**Input data:**
-=-=-=-=-
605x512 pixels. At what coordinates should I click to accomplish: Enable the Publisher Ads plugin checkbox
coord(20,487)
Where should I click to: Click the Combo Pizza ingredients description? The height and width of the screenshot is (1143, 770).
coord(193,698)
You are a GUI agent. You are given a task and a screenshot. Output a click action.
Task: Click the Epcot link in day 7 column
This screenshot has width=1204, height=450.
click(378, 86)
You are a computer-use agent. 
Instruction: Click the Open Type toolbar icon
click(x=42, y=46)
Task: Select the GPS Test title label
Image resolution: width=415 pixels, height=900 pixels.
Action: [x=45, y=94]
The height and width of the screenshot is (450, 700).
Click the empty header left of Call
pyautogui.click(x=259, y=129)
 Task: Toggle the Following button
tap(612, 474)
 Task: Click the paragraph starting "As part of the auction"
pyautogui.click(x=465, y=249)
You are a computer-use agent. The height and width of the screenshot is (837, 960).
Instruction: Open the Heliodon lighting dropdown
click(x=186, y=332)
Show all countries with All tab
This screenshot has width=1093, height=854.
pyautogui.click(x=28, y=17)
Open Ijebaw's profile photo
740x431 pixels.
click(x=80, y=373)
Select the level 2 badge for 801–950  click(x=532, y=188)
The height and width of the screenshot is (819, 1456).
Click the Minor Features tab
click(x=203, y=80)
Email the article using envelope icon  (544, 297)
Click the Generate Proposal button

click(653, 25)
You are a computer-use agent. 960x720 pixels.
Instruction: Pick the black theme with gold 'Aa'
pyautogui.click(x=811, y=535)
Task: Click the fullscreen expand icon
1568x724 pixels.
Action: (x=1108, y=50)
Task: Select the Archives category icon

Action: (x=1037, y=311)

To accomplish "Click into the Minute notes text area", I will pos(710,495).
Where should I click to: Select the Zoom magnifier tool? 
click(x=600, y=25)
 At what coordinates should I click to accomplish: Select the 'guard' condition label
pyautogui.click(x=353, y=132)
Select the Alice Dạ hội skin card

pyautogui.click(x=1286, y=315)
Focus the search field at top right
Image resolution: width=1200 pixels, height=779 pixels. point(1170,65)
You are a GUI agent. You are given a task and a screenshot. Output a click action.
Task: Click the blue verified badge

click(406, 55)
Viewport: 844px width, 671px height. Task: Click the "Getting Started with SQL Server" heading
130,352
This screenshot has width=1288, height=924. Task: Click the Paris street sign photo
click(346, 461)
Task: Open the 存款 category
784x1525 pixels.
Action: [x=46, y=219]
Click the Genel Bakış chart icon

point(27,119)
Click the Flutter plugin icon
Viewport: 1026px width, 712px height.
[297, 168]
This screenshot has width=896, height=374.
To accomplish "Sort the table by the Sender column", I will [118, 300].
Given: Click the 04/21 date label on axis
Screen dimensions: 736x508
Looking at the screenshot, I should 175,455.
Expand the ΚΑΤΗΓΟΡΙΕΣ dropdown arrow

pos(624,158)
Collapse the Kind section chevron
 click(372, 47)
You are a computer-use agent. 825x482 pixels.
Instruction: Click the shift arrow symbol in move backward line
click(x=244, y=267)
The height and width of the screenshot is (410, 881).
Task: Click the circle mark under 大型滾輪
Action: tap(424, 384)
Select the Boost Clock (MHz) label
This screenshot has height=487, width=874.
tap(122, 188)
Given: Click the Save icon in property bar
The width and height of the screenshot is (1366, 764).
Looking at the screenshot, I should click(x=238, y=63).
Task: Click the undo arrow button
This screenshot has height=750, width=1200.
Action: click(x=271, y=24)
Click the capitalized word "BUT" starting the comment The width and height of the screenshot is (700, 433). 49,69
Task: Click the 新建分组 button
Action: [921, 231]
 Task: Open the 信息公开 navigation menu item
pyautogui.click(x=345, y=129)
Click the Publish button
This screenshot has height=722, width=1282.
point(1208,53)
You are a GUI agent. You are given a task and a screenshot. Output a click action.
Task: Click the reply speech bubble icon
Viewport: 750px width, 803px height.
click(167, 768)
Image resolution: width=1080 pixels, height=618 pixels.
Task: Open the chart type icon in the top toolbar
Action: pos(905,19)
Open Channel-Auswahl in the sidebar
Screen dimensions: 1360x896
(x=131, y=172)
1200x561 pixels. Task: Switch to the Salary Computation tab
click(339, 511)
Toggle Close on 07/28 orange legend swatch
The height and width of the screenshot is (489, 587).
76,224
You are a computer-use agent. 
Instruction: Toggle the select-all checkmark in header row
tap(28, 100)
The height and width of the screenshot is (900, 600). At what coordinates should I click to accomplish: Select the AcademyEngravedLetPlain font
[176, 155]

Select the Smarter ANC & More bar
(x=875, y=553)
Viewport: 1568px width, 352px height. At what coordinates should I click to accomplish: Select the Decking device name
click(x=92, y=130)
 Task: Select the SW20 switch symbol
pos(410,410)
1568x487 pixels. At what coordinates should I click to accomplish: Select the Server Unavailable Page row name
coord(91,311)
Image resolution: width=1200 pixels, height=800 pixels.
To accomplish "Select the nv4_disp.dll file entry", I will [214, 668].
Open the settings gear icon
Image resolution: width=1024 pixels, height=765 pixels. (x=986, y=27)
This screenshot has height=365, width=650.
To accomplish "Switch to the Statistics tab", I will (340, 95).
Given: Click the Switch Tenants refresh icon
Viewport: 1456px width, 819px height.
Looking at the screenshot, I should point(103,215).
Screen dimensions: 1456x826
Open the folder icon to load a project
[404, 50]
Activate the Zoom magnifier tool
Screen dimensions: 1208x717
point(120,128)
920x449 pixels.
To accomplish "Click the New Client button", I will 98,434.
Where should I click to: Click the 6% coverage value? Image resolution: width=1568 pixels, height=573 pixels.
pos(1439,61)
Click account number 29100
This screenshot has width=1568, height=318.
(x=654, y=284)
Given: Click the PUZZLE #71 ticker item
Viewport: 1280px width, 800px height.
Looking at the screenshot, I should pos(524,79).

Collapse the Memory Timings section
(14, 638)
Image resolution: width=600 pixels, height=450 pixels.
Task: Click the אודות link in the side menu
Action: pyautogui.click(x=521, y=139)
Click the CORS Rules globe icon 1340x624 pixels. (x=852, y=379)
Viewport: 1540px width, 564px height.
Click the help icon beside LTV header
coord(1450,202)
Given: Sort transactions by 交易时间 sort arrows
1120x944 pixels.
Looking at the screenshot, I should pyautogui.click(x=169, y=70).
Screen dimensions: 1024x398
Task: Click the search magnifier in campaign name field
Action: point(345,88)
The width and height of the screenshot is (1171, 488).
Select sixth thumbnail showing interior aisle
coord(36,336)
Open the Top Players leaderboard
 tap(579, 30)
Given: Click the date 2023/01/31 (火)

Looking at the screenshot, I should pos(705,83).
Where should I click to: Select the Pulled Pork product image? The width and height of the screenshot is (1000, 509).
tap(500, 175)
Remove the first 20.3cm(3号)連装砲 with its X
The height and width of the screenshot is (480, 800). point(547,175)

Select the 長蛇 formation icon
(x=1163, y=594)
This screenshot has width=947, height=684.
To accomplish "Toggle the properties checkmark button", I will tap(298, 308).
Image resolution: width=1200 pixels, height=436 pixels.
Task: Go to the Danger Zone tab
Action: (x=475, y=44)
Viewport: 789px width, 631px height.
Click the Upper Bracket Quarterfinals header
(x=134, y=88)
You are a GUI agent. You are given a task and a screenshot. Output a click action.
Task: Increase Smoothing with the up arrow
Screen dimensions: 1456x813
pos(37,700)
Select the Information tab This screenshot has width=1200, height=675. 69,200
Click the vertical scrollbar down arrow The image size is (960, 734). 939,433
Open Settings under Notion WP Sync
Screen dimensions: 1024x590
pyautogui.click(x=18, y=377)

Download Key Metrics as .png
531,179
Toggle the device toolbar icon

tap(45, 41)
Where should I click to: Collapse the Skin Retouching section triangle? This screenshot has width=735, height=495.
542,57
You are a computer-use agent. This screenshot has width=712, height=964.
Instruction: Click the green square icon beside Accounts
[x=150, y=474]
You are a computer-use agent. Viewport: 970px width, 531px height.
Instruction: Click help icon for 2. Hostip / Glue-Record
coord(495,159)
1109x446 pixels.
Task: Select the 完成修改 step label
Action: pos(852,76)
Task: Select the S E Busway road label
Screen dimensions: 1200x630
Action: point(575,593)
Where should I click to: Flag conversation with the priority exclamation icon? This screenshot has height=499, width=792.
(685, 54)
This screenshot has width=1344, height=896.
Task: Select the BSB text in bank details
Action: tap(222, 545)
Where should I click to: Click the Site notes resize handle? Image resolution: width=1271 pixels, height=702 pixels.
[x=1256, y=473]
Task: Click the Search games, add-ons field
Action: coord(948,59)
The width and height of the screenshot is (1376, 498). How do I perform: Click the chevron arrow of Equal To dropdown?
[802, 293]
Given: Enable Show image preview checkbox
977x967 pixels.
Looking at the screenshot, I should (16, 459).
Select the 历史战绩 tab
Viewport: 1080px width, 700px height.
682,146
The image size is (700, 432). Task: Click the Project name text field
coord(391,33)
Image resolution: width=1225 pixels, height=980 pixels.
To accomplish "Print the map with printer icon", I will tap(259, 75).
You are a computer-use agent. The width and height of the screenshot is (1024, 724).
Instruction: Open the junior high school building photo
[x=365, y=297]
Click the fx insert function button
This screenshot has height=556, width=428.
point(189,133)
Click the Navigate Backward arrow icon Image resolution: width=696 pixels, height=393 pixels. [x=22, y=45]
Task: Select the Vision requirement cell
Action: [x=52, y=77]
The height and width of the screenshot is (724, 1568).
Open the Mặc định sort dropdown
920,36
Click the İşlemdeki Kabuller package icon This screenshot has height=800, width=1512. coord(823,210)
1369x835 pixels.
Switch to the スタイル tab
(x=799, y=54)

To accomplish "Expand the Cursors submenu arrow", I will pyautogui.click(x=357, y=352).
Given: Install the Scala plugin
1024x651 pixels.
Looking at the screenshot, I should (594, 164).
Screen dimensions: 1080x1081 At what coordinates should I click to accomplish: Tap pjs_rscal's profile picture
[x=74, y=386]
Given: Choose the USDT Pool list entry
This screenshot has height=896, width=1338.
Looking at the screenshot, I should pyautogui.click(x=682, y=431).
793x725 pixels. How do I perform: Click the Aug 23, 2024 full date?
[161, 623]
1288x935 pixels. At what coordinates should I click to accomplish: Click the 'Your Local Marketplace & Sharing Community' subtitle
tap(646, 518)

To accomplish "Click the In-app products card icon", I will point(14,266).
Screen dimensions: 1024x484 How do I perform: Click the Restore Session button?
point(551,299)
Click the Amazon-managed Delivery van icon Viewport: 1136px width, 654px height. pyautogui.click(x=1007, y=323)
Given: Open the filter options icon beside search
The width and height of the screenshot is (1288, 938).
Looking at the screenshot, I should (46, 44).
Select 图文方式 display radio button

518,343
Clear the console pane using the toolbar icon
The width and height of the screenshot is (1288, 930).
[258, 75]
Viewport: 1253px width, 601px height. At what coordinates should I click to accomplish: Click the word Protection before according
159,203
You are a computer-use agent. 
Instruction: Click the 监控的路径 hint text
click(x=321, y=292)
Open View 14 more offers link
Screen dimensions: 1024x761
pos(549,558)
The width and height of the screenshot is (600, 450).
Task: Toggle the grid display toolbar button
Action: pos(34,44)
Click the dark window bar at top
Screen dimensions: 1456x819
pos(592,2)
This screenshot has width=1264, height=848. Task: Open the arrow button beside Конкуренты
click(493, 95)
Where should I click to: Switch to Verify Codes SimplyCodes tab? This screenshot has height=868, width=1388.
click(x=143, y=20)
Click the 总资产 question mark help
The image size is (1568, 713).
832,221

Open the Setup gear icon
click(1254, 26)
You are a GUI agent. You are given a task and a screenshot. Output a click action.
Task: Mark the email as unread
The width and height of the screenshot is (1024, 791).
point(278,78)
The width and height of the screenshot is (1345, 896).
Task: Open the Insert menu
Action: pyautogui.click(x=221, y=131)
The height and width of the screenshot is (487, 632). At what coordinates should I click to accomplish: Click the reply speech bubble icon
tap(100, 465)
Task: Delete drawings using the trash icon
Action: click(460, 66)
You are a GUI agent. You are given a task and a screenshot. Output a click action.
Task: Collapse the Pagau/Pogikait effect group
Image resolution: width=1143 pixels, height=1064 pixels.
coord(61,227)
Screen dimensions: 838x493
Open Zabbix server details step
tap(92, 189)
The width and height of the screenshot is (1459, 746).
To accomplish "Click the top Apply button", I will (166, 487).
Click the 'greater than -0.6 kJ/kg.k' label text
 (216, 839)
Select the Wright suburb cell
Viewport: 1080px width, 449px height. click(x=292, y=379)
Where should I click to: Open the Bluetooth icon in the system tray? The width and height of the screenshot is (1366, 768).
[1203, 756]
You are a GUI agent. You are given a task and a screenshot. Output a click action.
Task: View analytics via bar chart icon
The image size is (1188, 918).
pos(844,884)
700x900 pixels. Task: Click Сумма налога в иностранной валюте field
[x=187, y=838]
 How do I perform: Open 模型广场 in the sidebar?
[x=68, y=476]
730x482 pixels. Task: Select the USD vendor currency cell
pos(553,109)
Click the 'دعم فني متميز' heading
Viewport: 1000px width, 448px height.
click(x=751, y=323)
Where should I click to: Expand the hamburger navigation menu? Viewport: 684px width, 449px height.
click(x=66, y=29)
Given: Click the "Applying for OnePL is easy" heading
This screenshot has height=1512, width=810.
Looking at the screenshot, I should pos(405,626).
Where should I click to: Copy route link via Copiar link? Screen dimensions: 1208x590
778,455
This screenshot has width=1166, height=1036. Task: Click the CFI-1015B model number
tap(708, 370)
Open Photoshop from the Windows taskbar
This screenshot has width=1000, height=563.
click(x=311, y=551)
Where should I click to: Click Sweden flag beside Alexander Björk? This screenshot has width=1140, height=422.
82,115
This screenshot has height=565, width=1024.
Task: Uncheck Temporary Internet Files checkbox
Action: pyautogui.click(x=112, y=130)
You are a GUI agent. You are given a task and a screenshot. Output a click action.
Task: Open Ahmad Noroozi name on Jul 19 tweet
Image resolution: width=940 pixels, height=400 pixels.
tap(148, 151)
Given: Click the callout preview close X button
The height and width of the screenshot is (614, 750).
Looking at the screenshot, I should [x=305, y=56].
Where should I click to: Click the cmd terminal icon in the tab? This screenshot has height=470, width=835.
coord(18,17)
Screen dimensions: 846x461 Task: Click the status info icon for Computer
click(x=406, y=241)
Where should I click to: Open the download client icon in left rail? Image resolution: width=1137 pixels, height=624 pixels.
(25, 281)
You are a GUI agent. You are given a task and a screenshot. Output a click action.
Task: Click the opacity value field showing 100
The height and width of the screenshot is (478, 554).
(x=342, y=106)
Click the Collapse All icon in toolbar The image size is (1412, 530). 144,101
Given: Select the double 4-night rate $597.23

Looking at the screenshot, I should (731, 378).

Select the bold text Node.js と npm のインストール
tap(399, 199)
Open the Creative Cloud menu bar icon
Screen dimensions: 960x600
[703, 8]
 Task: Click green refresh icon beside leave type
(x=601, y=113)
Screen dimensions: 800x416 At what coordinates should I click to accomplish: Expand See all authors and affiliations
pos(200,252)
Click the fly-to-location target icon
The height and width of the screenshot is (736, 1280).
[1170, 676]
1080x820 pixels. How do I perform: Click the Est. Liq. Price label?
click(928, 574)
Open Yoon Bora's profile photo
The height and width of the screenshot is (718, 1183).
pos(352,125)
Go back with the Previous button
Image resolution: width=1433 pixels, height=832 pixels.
-=-=-=-=-
**Task description:** Taking the listing as a whole, count how many of its lines contain the word "preview", and reply with that count alone.

**Output for this exercise:** 2